Accreditation and Deemed Status
Private accrediting organizations like the Joint Commission play a quiet but powerful role. Hospitals and health systems that want to participate in Medicare must meet federal Conditions of Participation. They can prove compliance either by undergoing a survey from their state on behalf of CMS or by earning accreditation from a CMS-approved accrediting body. A hospital that achieves accreditation receives “deemed status,” meaning it is treated as meeting Medicare’s requirements without a separate government survey. Accreditation is voluntary, but nearly all hospitals pursue it because losing Medicare participation is not a realistic option.
The Veterans Health Administration
One corner of American healthcare looks nothing like the rest. The Veterans Health Administration operates the largest integrated health care system in the country, serving more than 6 million veterans annually through a network of hospitals, clinics, and community-based programs. Unlike every other arrangement described in this article, the VA directly employs its physicians, owns its facilities, and delivers care rather than simply paying for it.

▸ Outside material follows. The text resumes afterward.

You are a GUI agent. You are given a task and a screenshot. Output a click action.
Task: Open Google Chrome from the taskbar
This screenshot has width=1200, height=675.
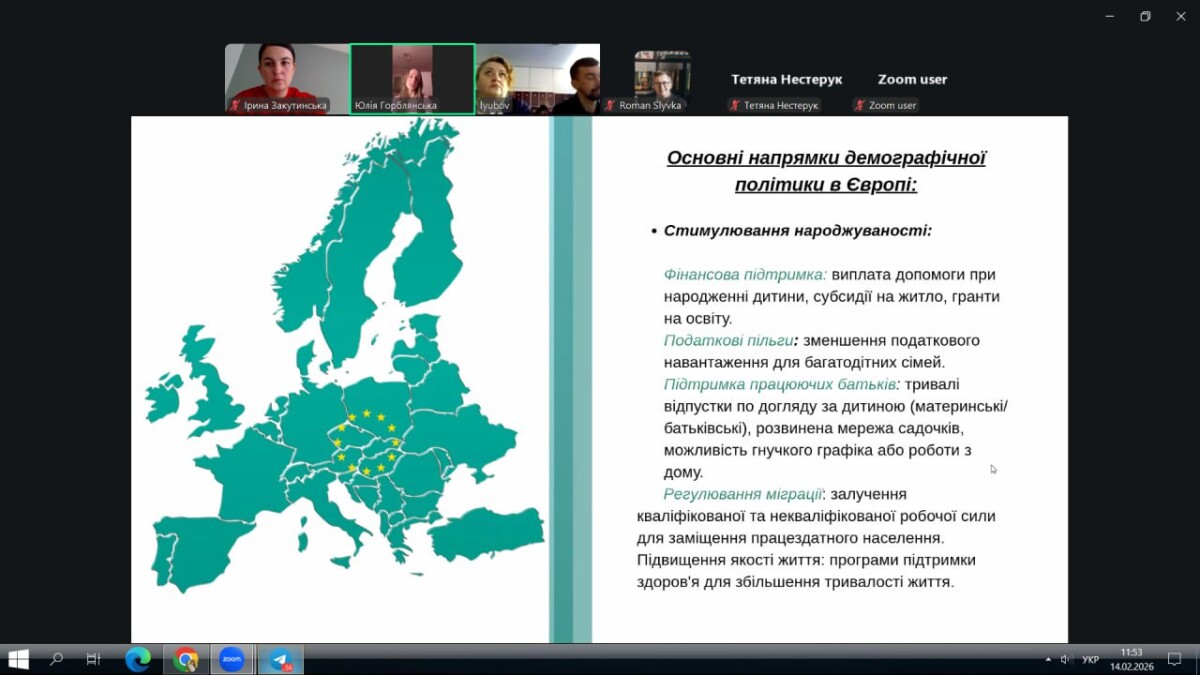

The VA operates under its own set of eligibility rules, and its governance sits within the Department of Veterans Affairs rather than HHS.
Where Authority Actually Lands
The practical answer to who is in charge depends on the specific question you are asking. If it involves what drugs are legal to sell, that is the FDA. If it involves how much Medicare pays your hospital, that is CMS. If it involves whether your doctor can keep practicing, that is your state medical board. If it involves whether your employer’s health plan must cover a particular service, the answer may hinge on whether ERISA preempts state law. And if it involves how much your insurer can keep from your premium dollar, the ACA’s medical loss ratio rules apply. The system was not designed by a single architect, and no single entity has the authority to redesign it. That fragmentation is both a feature and a frustration, creating checks against concentrated power while making the system harder for any one person to navigate.